By Barbara Crossette
New York TimesJuly 3, 2000
Scott Ritter, the former United Nations arms inspector who quit two years ago charging that Secretary General Kofi Annan and American officials were undercutting efforts to disarm Saddam Hussein, now says the Iraqis have no prohibited weapons of any importance left.
Writing in the current issue of Arms Control Today, the journal of the independent Arms Control Association in Washington, Mr. Ritter says that the inspection team he served as an expert on concealment had effectively rid Iraq of dangerous weapons by 1997. And he argues that less aggressive monitoring of Iraq will now suffice and that inspectors on any new team should not pursue access to Iraqi presidential and security sites, which caused grave conflict with Iraq in the past.
Mr. Ritter's article was written before American officials disclosed that Iraq was rebuilding and testing a short-range missile system, which is permitted under United Nations sanctions and does not appear to be immediately threatening. But those reports appear to support Mr. Ritter's thesis that while the missile tests may be legal, they are the kind of activity that must be monitored on the ground to know if the Iraqis are trying to go beyond what us permissible, or are loading the missiles with prohibited warheads.
In an interview, Mr. Ritter said the purpose of his article was to suggest a way to overcome a deadlock with Iraq that has left the country without arms inspections for a year and half. He said the United States has little support abroad for either unseating President Hussein or continuing sanctions indefinitely. The Russians, Chinese and French will no longer follow America, he said, and Iraq is strengthened by the division among the Security Council's five permanent members. "I propose that maybe people should take another look at the disarmament issue in a way that's more satisfactory to all the parties," he said.
Richard Butler, the former executive chairman of the United Nations Special Commission, or Unscom, which was responsible for monitoring Iraq, said in an interview that Mr. Ritter's assertions run directly counter to the reports Mr. Ritter submitted when he was in Iraq.
Mr. Butler, who has just published a book on his tenure, "The Greatest Threat: Iraq, Weapons of Mass Destruction and the Growing Crisis in Global Security" (Public Affairs, 2000), said in a telephone interview that Mr. Ritter was interpreting data he helped collect in an entirely different way. "I didn't see one shred of evidence for these assertions," said Mr. Butler, an Australian arms control expert who is a diplomat in residence at the Council on Foreign Relations in New York. "Ritter's claim that it was evident then that nothing of any importance remained is completely contrary to the advice that he repeatedly and robustly gave me when he was on the staff," he added.
Several expert panels formed by the United Nations inspection commission as well as the Security Council also concluded that Iraq had not adequately disarmed, particularly in biological weapons. In the interview, however, Mr. Ritter said that if he was considered tough when he was an inspector, he was only carrying out a rigid mandate from the Security Council. The days when international inspectors could demand every scrap of Iraqi war material are over, he added, and it is now time to adopt more pragmatic goals if there is ever to be a resumption of inspections in Iraq. That meant looking at what Iraq may have left qualitatively, rather than quantitatively, he said.
Mr.
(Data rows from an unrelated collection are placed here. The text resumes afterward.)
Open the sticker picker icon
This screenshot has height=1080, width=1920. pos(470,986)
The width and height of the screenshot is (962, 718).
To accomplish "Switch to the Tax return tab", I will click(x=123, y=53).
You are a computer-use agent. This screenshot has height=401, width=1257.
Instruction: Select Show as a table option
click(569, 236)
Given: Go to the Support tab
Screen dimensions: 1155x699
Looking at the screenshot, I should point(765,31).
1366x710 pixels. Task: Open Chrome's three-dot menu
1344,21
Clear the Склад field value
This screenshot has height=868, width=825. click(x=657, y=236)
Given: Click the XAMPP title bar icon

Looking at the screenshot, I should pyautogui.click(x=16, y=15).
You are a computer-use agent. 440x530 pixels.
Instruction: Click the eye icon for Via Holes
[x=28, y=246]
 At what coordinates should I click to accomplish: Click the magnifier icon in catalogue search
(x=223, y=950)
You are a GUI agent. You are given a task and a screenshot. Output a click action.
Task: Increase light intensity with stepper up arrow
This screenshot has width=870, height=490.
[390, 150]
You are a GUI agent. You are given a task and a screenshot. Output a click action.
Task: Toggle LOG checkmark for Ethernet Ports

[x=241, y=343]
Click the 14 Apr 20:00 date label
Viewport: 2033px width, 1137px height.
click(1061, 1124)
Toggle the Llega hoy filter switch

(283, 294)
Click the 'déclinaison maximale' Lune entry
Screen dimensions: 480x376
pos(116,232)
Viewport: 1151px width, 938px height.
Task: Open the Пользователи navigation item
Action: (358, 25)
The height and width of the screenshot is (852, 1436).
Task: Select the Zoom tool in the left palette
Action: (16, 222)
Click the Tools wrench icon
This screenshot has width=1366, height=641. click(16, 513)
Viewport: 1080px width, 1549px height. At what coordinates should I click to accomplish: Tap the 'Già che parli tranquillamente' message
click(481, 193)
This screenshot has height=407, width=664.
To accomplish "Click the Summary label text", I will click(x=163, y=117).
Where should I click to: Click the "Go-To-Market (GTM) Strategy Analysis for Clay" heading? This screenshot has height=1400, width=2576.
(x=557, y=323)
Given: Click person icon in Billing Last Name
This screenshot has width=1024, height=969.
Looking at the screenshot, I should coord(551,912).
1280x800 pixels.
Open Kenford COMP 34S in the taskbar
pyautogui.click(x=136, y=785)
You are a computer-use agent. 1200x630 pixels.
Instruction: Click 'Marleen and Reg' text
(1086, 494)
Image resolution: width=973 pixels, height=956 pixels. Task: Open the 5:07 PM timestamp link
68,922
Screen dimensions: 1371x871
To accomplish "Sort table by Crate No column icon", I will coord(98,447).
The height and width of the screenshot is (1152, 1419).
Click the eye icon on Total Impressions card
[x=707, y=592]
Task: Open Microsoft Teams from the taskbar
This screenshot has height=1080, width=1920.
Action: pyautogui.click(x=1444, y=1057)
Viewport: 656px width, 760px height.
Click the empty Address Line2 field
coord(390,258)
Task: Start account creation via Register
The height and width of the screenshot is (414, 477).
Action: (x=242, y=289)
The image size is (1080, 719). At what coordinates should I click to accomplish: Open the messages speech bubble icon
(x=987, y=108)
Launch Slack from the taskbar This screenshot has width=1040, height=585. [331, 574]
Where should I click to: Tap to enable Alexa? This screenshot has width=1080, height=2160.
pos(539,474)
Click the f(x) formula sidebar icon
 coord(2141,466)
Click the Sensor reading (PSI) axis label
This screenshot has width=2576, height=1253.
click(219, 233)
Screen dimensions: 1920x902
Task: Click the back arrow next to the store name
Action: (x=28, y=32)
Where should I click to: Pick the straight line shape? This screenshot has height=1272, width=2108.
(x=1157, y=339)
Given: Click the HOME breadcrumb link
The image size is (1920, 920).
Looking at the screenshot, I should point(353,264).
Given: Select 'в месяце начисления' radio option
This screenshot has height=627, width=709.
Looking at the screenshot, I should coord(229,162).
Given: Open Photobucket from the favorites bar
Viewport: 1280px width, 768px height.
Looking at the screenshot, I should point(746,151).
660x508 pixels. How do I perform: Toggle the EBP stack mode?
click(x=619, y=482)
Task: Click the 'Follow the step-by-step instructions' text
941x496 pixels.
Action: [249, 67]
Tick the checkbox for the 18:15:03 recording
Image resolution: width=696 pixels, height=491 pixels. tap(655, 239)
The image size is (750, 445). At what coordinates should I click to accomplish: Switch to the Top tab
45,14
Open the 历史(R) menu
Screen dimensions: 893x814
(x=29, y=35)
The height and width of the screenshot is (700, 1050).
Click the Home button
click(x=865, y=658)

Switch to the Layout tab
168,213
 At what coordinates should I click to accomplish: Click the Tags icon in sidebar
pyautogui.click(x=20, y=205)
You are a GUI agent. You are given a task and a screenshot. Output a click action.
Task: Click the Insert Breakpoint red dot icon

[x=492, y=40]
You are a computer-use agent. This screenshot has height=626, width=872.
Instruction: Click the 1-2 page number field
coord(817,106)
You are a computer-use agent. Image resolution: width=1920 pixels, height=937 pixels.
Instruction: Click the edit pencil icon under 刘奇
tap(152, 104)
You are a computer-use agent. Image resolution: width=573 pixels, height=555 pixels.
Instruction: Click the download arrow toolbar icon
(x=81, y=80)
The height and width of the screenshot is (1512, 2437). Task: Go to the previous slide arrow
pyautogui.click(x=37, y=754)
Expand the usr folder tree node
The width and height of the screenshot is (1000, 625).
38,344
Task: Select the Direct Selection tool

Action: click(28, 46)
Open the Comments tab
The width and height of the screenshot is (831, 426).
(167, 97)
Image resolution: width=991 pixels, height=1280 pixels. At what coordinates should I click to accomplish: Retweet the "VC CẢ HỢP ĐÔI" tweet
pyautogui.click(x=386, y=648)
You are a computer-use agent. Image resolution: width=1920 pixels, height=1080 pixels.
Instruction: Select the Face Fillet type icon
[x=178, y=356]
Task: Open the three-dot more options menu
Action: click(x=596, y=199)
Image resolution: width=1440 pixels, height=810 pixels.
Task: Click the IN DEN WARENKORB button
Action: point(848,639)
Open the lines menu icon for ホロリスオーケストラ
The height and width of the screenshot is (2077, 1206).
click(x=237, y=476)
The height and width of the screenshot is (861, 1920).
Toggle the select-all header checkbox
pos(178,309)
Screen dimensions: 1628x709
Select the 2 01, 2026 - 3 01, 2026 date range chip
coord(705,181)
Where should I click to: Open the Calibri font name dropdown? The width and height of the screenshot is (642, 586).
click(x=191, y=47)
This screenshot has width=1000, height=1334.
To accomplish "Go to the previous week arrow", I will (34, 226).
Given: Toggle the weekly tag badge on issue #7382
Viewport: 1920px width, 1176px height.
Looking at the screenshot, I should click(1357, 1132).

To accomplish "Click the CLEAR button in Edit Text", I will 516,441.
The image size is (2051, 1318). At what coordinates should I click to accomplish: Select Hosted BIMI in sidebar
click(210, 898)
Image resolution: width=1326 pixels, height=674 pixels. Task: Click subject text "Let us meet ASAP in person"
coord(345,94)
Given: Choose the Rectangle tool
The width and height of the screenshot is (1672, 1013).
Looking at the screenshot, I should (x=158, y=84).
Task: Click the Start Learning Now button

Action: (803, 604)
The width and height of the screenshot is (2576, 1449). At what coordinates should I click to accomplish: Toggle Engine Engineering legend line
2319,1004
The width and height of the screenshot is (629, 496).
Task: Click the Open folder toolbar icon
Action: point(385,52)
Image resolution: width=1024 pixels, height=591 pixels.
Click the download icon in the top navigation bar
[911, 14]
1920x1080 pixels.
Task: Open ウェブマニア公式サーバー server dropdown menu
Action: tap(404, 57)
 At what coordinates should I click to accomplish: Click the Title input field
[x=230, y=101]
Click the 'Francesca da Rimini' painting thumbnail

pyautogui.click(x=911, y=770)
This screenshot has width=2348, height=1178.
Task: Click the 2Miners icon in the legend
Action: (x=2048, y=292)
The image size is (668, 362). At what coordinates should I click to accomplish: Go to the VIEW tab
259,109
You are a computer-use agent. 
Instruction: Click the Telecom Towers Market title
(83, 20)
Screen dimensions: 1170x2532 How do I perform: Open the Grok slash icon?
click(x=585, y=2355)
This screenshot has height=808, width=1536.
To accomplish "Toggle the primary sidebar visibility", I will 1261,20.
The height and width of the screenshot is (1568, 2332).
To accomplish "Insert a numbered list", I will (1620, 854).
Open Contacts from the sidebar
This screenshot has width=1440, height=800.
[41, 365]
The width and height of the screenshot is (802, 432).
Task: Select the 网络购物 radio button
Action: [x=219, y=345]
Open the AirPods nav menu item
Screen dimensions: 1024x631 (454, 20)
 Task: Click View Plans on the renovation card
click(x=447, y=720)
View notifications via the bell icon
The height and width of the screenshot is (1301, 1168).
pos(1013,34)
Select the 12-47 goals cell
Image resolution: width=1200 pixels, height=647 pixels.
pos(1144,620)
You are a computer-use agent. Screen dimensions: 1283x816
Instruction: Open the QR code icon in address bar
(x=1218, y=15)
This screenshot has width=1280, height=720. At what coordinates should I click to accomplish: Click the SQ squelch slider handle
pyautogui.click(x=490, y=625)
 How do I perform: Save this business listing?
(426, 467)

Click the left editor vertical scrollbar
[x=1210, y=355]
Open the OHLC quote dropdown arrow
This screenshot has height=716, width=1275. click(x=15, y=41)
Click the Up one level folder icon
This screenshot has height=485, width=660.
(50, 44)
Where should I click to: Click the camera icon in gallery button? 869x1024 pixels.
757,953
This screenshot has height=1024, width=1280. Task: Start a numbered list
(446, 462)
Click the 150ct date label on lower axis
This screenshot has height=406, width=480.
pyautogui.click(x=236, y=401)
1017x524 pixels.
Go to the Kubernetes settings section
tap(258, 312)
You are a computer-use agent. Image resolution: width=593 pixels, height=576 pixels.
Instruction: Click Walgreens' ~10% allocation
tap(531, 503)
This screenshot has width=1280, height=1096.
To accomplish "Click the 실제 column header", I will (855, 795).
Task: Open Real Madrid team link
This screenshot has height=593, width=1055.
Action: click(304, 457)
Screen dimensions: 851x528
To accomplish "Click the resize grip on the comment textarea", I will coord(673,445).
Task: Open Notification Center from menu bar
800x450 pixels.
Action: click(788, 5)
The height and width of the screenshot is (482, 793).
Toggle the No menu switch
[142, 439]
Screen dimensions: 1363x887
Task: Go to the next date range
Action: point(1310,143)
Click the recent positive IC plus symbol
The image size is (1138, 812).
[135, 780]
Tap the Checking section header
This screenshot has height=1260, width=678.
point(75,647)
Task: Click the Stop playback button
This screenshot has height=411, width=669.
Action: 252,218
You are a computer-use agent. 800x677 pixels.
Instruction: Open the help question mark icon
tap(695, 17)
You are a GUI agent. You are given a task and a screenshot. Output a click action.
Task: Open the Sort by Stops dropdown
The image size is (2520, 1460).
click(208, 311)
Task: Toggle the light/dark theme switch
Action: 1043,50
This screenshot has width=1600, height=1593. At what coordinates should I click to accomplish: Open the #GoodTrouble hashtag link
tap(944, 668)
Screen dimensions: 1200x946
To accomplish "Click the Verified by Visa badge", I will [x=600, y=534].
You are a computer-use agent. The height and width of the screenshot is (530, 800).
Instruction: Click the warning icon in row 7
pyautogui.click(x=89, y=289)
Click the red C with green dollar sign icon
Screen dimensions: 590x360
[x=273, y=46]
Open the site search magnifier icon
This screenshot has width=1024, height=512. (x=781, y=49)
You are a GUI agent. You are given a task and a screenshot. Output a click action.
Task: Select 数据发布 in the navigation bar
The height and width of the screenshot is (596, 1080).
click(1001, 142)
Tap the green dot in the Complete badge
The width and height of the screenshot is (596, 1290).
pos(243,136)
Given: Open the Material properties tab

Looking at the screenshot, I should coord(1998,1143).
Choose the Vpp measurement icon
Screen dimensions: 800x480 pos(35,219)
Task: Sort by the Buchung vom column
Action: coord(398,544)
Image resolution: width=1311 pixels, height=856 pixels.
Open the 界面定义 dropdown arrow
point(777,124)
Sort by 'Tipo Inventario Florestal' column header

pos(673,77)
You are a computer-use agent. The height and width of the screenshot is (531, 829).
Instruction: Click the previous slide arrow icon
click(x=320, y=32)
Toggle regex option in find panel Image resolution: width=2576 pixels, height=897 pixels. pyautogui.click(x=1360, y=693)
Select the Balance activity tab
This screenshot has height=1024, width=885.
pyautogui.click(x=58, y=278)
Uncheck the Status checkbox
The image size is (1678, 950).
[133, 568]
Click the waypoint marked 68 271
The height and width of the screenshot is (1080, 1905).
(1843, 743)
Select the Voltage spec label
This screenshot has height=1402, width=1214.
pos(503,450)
Ritter, who was routinely vilified by the Iraqis as the chief of a band of "cowboys" who wanted to kick down doors, met with Iraqi officials before writing the article. He said in the interview that he never took the Iraqi vilification personally. Iraqi officials themselves had told him that the sharp criticisms were "politics," he said. And he now adopts their long-held demand that the lifting of economic sanctions should be linked with the introduction of any new inspections. In his article, Mr. Ritter wrote that given the comprehensive nature of the former monitoring regime, "it was possible as early as 1997 to determine that, from a quantitative standpoint, Iraq had been disarmed." By 1997, Mr. Ritter's article says, "Iraq no longer possessed any meaningful quantities of chemical or biological agent, if it possessed any at all, and the industrial means to produce these agents had either been eliminated or were subject to stringent monitoring. The same was true of Iraq's nuclear and ballistic missile capabilities."
In March 1998, however, a report after one of Mr. Ritter's visits pointed to "indisputable proof" that Iraq was still concealing weapons programs. In his article, Mr. Ritter uses the search for missing artillery shells apparently filled with mustard gas as an example of the wrong focus. "A few hundred 155 mm mustard shells have very little military value on the modern battlefield," he wrote. His former boss, Mr. Butler, said in an interview that such a critique of the inspections misses the point. "Unscom never asserted that these shells were themselves militarily significant," he said. "What was made clear in our reports to the Security Council was that so long as they remained unaccounted for, the veracity of Iraq's overall declarations could not be relied upon. "Our purpose in wanting those shells was to be able to bring to final account, to verify, Iraq's overall claims," he added. "Those shells represent a far wider question."